News Release – For immediate release – Monday, June 14, 2010
Three Years of Gaza Closure – By the Numbers
June 2007-June 2010: The Gaza Strip border crossings are closed; Restrictions on the passage of goods and people
- The closure of the Gaza Strip applies to a coastal strip 360 km² in area (139 mi²).
|Gaza is just over twice the size of Washington, DC. Gaza is about the same size as Seattle and Philadelphia and one-third the size of New York City. Israel is 22,072 km² – Gaza could fit into Israel more than 61 times!
Israel allows in only items defined as basic products “essential to the survival of the civilian population”.
- The number of types of items Israel allows into the Gaza Strip: 114. Before the closure: more than 4000 individual items.
|A large Israeli supermarket carries 10,000-15,000 items.
- Among the items whose passage Israel forbids: vinegar, children’s toys, cocoa, chewing gum, paper and musical instruments.
- Truckloads of goods entering Gaza: an average of around 2,300 per month.

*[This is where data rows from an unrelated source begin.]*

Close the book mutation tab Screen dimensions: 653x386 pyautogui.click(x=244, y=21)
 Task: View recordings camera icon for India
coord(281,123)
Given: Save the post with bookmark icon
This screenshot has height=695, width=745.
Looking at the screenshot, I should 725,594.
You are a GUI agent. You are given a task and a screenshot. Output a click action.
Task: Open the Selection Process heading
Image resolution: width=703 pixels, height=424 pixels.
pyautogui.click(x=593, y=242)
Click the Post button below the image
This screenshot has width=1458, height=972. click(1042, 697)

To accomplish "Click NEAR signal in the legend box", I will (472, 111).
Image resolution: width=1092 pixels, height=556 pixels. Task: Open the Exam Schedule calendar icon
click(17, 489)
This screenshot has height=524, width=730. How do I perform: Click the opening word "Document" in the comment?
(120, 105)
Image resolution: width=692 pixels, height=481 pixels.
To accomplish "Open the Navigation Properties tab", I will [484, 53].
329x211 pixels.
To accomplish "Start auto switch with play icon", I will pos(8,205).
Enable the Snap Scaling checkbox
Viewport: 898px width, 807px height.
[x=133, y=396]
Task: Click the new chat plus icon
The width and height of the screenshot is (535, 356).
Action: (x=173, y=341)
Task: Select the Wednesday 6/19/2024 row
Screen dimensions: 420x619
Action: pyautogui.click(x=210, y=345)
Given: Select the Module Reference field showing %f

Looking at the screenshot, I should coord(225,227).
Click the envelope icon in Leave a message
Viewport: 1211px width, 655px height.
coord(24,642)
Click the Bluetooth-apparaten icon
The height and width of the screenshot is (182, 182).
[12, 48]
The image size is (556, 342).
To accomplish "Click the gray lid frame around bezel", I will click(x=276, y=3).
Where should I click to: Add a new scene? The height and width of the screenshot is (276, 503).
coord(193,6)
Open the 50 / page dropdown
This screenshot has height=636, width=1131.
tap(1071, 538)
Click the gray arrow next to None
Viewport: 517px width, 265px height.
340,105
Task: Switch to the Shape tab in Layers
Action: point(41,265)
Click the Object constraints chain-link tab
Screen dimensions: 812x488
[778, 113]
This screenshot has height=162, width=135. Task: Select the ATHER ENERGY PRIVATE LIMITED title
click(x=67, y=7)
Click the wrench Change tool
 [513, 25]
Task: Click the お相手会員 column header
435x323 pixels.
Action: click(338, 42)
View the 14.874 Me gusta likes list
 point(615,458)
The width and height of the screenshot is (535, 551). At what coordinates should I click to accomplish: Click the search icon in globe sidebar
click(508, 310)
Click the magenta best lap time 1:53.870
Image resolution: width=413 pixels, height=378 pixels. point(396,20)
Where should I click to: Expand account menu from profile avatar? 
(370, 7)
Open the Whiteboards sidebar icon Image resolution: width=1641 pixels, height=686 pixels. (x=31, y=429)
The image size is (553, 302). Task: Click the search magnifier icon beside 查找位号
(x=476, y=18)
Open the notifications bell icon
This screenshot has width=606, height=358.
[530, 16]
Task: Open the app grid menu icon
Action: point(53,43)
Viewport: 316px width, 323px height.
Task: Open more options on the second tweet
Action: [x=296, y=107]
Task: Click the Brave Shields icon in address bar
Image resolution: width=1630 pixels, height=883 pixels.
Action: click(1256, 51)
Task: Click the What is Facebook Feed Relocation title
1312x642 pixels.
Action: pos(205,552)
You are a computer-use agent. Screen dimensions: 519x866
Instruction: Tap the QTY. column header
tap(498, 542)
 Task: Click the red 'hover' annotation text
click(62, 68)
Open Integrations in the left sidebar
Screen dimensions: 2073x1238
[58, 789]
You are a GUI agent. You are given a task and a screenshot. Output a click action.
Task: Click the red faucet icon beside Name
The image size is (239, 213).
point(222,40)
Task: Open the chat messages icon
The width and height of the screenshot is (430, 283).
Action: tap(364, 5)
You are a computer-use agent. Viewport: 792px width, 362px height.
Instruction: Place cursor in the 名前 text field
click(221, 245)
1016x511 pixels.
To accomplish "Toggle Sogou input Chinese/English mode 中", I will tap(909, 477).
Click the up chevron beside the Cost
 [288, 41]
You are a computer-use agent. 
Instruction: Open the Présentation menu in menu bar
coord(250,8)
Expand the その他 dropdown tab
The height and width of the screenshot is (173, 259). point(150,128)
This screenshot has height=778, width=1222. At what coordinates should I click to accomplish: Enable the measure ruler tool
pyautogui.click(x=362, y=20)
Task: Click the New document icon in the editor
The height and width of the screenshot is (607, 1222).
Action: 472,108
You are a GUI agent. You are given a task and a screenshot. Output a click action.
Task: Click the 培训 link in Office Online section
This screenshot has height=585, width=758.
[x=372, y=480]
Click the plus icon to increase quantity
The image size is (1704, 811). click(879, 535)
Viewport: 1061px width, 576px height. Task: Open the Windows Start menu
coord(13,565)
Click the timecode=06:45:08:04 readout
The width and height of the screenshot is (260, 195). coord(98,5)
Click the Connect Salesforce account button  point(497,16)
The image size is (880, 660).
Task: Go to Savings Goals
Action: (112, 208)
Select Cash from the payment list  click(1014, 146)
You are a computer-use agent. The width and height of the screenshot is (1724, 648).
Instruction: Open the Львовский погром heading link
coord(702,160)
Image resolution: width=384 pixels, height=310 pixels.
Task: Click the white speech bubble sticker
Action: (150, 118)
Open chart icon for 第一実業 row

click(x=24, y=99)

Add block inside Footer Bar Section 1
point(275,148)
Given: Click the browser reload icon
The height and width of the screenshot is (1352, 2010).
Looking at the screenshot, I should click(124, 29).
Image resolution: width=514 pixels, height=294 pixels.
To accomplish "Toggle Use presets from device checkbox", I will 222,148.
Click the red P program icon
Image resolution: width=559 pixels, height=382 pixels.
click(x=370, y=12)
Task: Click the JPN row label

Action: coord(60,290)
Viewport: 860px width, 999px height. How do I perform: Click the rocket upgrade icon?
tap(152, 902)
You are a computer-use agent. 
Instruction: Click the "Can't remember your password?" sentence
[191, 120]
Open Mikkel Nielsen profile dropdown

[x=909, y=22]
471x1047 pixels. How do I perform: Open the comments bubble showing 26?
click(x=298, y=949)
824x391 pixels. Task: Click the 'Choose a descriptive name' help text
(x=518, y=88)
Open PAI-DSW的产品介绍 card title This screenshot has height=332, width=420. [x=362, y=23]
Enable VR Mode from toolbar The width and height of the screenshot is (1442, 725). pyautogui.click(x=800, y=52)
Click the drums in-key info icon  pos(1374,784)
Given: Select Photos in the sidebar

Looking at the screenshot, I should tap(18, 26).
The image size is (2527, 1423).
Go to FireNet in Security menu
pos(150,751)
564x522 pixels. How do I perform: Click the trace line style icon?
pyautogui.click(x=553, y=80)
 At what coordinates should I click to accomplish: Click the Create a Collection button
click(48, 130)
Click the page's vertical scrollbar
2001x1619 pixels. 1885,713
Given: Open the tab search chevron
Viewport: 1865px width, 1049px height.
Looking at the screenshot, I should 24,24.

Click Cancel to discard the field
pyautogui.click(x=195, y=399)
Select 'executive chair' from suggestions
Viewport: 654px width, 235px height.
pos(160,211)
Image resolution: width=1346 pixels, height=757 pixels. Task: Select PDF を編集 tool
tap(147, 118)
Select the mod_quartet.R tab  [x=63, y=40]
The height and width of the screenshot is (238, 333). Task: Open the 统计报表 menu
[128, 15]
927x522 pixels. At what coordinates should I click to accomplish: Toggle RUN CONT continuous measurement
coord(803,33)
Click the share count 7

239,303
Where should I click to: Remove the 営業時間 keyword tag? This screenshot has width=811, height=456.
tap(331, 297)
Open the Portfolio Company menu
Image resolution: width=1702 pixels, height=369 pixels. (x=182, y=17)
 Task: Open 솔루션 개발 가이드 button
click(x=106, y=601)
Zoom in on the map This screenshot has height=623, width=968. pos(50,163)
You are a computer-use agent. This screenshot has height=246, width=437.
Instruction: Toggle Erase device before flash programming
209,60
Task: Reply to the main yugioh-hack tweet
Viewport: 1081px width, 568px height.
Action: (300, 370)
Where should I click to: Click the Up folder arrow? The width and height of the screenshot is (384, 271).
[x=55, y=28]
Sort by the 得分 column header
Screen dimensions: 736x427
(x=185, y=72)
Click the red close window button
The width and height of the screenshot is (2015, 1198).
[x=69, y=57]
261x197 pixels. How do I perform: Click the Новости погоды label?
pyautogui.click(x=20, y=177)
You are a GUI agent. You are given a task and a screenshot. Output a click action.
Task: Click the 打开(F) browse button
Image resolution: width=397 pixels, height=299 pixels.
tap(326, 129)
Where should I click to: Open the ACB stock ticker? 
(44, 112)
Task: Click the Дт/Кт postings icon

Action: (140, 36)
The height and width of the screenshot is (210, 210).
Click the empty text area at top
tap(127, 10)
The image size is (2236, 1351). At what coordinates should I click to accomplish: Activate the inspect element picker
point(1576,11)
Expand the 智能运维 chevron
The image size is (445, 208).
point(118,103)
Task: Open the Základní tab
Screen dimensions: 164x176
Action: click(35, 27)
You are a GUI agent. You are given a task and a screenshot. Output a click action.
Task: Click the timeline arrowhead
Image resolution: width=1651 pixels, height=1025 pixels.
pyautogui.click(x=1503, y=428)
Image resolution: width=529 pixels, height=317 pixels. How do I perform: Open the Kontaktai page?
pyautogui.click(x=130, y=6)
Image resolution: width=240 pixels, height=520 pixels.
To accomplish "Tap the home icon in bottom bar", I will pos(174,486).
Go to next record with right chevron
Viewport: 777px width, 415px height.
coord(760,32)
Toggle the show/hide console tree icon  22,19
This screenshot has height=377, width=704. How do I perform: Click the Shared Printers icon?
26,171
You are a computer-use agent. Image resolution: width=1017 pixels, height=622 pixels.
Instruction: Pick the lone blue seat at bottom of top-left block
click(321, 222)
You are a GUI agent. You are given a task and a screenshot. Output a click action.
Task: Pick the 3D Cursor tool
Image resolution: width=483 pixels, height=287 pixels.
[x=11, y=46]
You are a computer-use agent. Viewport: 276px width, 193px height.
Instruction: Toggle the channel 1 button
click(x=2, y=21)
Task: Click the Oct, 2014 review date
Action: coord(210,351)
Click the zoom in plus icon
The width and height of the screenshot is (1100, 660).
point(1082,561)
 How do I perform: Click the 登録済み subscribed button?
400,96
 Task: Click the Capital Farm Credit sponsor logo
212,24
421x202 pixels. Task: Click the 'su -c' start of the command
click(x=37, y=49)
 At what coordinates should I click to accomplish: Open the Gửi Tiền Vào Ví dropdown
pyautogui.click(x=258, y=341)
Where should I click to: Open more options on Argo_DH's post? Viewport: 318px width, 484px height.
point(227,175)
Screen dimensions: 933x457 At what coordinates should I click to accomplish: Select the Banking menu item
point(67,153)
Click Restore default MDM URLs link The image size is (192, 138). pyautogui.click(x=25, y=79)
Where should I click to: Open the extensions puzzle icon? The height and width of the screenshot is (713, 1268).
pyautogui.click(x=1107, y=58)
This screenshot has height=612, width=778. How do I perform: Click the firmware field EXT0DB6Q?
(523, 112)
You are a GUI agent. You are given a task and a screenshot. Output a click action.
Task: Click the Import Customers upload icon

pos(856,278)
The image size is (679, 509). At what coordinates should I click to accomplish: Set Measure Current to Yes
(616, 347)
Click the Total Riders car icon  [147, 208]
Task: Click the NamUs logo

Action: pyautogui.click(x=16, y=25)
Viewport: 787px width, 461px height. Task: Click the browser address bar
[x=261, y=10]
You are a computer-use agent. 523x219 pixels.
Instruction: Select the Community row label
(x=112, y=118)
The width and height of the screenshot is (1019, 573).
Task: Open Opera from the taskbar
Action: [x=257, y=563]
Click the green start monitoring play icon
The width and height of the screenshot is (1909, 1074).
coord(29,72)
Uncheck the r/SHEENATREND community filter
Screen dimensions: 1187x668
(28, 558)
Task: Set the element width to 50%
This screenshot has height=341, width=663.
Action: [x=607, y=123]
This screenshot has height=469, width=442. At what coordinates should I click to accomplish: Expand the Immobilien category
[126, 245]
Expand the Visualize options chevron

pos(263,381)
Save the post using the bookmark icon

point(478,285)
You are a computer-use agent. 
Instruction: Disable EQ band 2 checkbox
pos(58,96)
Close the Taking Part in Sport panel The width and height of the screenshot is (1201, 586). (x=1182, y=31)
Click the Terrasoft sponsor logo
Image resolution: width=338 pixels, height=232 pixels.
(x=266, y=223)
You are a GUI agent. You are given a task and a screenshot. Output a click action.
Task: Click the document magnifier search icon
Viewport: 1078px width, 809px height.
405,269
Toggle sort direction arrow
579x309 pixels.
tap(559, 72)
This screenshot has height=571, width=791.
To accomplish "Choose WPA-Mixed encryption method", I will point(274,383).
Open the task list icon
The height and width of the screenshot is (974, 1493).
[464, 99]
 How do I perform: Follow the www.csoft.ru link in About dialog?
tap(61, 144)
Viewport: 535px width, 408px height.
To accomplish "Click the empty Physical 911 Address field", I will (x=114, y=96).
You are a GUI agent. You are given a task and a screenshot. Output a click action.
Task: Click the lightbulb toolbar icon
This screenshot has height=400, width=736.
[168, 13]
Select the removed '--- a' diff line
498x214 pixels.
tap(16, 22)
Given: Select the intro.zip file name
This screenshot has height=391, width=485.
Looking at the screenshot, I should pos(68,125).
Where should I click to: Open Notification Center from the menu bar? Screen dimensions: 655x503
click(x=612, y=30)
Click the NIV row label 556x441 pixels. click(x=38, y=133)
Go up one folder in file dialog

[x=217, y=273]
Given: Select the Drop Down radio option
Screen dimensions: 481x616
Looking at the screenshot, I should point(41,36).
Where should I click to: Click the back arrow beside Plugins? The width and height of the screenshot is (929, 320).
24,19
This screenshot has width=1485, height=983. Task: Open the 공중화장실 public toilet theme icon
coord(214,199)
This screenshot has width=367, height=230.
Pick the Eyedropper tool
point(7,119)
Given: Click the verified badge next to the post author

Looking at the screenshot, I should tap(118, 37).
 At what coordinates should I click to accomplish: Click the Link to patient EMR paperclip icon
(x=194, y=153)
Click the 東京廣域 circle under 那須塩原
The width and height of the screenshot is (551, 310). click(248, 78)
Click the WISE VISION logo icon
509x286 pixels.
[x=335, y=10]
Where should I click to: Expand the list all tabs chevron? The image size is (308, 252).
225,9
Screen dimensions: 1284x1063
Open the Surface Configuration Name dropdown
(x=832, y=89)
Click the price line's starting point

Before the closure: 10,400 per month (truckloads now entering Gaza thus equals about 25% of pre-closure total).
|30,000 trucks enter Manhattan each day (population of almost 1.6 million people).
- Israel prevents the transfer of raw materials for industry as part of its “economic warfare” policy designed to prevent economic activity in Gaza as a means of pressure: it forbids the transfer to Gaza of large blocks of margarine intended for industrial usage yet allows in small packages of margarine for household consumption; it bans the transfer of rubber, glue and nylon which are used in the production of diapers in the Strip, yet allows the transfer of diapers produced in Israel; and it prevents the transfer of industrial salt, glucose and plastic containers used to produce tahini paste but allows in Israeli-made tahini paste. According to estimates by the Palestinian Federation of Industries, more than 90% of Gaza’s factories belonging to the Federation are closed or working at minimum capacity.
- Export: since the closure (June 2007-today): 259 trucks have left Gaza; before the closure: an average of 70 trucks per day left Gaza (2005). In three years, Israel has permitted exports totaling less than what used to be exported in four days.
|The Israeli food company Tnuva sends out 400 trucks per day from its factory to destinations all over Israel.
- Cooking gas: an average of 2,500 tons per month transferred to Gaza. The demand: 6,000 tons per month.
- Unemployment: 33.9% in the first quarter of 2010.
- Actual participation in the workforce: 36.3% (304,900 people). 65% of the population live below the poverty line.
- Supported by international aid organizations: 80% of the population.
Israel allows the passage of people into and out of Gaza only “in humanitarian and exceptional cases”.
- The Rafah Crossing: closed since June 2007 except for occasional and limited openings that meet 8% of the needs of the residents of the Gaza Strip. In 2010 thus far, an average of 3,192 people passed through the crossing monthly. Before the closure: an average of about 40,000 people traveled through the crossing.
|An average of 910,000 people transit through Tel Aviv’s Ben Gurion Airport each month. An average of 125,000 people cross through the Allenby Bridge Crossing (between Israel and Jordan) every month.
- Not humanitarian according to Israel: A visit by a woman living in the West Bank to her husband in the Gaza Strip; children visiting their father in the Gaza Strip; a son from Gaza visiting his dying mother in Jordan (“family ties in themselves do not constitute sufficient humanitarian justification for travel”); students going to study in the West Bank and abroad; travel by merchants for the purposes of trade; travel for training and more.
- Untreated or partially treated sewage dumped into the sea: 80 million liters per day.
- More than 90% of water is polluted (its origin is the Gaza Strip aquifer).
- 660 schools; 453,258 students; an average of 38 students per classroom; two shifts of school per day.
- In 2009, 38,317 students graduated and were supposed to be absorbed by the labor market.
Construction and Rehabilitation
- 86,000 housing units need to be constructed to meet the needs of the population (due both to natural growth and the destruction caused by the war).
- 3,956,000 tons of cement are needed.
- 653,600 tons of steel are needed.
- 129 million meters of electric cables are needed.
- Building materials whose transfer Israel prevents: cement, gravel, iron, marble, wood.